* [BRIEF 1]:
Transcribe the text of the rsync bug discussion between "Wouldn't it be" and "from the counter.", inclusive.
* [BRIEF 2]:
Pick up the rsync bug discussion after its last sentence and keep writing it.

* [READING PASSAGE]:
<<<<

I've seen people try to do this using --bwlimit and/or loop checking loadavg and sending sigstop/sigcont.
re: http://lists.samba.org/archive/rsync/2004-February/008651.html

not the best fix for disk cache poisoning but still might give a some time to breathe.

sorry, patches are not for the latest ver..
Comment 1 John Van Essen 2006-02-08 02:22:38 UTC
I like this idea.  I, too, have seen degradation in response times when rsync starts on a large hierarchy.  Using nice didn't help (much).

Wouldn't it be better to count up readdir() calls and then sleep for a longer time when a threshold is reached?  Fewer system calls that way.  For example, add the slow-down value to a counter and when the counter passes 100,000 then sleep for 100,000 microseconds (0.1 second) and subtract 100,000 from the counter.

BTW, in your example, did you mean --slow-down=1000 (not 100) for 1000 microsecs?
Comment 2 Matt McCutchen 2008-06-23 19:14:09 UTC
*** Bug 4030 has been marked as a duplicate of this bug. ***
Comment 3 Toni Müller 2008-10-16 14:09:48 UTC
I'd like to have this feature for the reasons others already stated, too, and, looking at the patch, it even doesn't seem to be hard to implement. What's holding it up?
Comment 4 Andy Haveland-Robinson 2010-08-19 07:26:26 UTC
Is rsync still being maintained?

I support this feature too, and the ability to request that the sender does not cache files.

>>>>

* [INPUT DATA]:
<<<<

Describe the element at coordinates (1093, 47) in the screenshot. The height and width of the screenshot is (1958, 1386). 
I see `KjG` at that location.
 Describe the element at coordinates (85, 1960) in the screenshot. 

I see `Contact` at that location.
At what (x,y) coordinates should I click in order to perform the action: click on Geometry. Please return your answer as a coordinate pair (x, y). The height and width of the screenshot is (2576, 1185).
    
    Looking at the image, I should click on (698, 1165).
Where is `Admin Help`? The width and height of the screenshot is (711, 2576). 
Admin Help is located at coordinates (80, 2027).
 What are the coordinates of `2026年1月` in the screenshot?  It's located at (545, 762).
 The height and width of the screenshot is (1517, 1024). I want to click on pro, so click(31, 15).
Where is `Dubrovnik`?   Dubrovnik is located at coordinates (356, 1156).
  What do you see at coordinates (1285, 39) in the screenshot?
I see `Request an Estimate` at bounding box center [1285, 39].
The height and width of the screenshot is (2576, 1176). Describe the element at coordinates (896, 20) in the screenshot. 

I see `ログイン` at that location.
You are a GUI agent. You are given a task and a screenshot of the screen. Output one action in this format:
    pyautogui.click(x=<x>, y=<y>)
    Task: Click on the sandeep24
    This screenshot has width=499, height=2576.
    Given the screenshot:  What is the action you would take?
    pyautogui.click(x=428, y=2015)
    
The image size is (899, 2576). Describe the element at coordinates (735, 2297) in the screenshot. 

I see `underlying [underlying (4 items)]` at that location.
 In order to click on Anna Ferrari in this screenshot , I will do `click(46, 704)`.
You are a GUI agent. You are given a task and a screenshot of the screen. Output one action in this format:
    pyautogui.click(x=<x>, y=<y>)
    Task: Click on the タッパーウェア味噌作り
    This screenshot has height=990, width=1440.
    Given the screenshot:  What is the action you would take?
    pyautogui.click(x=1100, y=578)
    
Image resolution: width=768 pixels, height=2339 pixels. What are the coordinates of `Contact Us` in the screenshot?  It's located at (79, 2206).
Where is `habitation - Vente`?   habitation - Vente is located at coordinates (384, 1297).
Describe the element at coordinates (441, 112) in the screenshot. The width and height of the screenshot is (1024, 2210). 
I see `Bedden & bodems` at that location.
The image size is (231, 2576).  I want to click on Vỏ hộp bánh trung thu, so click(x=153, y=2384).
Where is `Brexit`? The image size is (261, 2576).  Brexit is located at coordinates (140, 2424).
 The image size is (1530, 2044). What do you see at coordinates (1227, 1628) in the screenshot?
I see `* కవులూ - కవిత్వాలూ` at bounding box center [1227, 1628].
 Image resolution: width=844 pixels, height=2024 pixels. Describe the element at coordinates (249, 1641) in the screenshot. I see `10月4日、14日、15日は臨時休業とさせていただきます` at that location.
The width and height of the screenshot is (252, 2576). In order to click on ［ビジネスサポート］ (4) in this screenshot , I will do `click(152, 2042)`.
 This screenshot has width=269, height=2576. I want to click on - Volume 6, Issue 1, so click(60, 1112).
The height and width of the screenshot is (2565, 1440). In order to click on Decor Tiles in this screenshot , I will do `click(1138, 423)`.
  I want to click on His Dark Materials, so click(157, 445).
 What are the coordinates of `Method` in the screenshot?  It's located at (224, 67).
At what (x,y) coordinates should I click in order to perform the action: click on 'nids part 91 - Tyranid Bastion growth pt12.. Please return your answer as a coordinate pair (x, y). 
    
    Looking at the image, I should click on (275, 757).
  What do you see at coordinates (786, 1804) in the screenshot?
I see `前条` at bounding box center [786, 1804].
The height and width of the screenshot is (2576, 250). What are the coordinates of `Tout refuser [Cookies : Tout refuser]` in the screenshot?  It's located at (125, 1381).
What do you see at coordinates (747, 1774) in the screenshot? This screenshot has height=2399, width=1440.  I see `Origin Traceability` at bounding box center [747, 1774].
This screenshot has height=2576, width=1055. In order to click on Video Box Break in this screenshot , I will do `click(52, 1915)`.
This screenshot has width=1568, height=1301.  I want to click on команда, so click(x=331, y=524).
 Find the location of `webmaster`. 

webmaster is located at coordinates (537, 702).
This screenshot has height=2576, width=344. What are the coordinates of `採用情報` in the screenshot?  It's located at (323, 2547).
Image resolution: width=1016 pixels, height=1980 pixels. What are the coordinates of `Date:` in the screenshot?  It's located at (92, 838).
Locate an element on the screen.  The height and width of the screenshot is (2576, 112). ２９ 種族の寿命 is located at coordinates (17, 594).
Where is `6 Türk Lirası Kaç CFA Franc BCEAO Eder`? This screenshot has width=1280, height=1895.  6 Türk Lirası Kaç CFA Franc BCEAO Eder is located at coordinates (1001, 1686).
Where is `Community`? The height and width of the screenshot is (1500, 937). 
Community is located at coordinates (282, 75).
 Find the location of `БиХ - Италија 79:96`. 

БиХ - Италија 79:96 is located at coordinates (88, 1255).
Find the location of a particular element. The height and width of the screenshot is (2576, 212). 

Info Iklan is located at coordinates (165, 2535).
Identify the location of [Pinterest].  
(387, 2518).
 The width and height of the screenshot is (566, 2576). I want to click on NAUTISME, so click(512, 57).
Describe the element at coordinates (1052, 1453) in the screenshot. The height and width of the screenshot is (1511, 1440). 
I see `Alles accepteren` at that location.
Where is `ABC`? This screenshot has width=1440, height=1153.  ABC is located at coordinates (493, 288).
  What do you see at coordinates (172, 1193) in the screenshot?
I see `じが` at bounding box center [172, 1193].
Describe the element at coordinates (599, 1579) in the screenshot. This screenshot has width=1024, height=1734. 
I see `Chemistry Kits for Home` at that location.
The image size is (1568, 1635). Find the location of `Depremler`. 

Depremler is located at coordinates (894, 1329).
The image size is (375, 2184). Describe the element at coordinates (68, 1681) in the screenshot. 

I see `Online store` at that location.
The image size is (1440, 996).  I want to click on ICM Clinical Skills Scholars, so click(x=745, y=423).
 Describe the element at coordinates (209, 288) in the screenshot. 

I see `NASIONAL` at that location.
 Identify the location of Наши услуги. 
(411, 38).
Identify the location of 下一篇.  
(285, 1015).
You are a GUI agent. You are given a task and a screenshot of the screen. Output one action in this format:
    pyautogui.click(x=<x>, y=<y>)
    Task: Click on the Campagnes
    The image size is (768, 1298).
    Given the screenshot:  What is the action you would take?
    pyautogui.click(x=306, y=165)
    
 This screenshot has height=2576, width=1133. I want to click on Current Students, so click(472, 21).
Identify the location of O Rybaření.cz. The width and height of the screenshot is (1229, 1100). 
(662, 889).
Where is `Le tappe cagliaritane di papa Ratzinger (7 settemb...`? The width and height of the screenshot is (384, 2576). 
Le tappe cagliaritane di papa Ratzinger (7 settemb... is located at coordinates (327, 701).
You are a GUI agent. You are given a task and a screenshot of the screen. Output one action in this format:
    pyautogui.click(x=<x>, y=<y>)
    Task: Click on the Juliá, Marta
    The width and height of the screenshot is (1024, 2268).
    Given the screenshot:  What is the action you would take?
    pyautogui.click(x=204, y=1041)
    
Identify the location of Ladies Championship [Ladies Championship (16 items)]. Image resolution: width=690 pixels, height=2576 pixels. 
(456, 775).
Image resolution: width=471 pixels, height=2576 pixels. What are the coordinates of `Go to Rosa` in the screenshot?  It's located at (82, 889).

>>>>

* [RESPONSE AREA 1]:
Wouldn't it be better to count up readdir() calls and then sleep for a longer time when a threshold is reached?  Fewer system calls that way.  For example, add the slow-down value to a counter and when the counter passes 100,000 then sleep for 100,000 microseconds (0.1 second) and subtract 100,000 from the counter.

* [RESPONSE AREA 2]:
My webserver is a social networking site, and has a deep hierarchy of image files eg, ~/999/999/999/file.jpg with a parallel tree for server generated thumbnails. This is located on a separate device from the main system (reiserfs,noatime of course!).

Rsync is amazing - I use it to back up the server over cable, but the problem is that scanning 50Gb of files in 300,000+ directories hits the server hard, takes a long time, and saturates linux's cache with files that will rarely be used.

The option to sleep between dir reads would be useful, although this would dramatically increase run time!

The most useful thing for me would be an option to tell rsync to tell the kernel to leave the server's present cache untouched. Is this possible?

If not, then I think I'll have to write something to query the database and calculate deltas from the local copy and sync on a per file basis.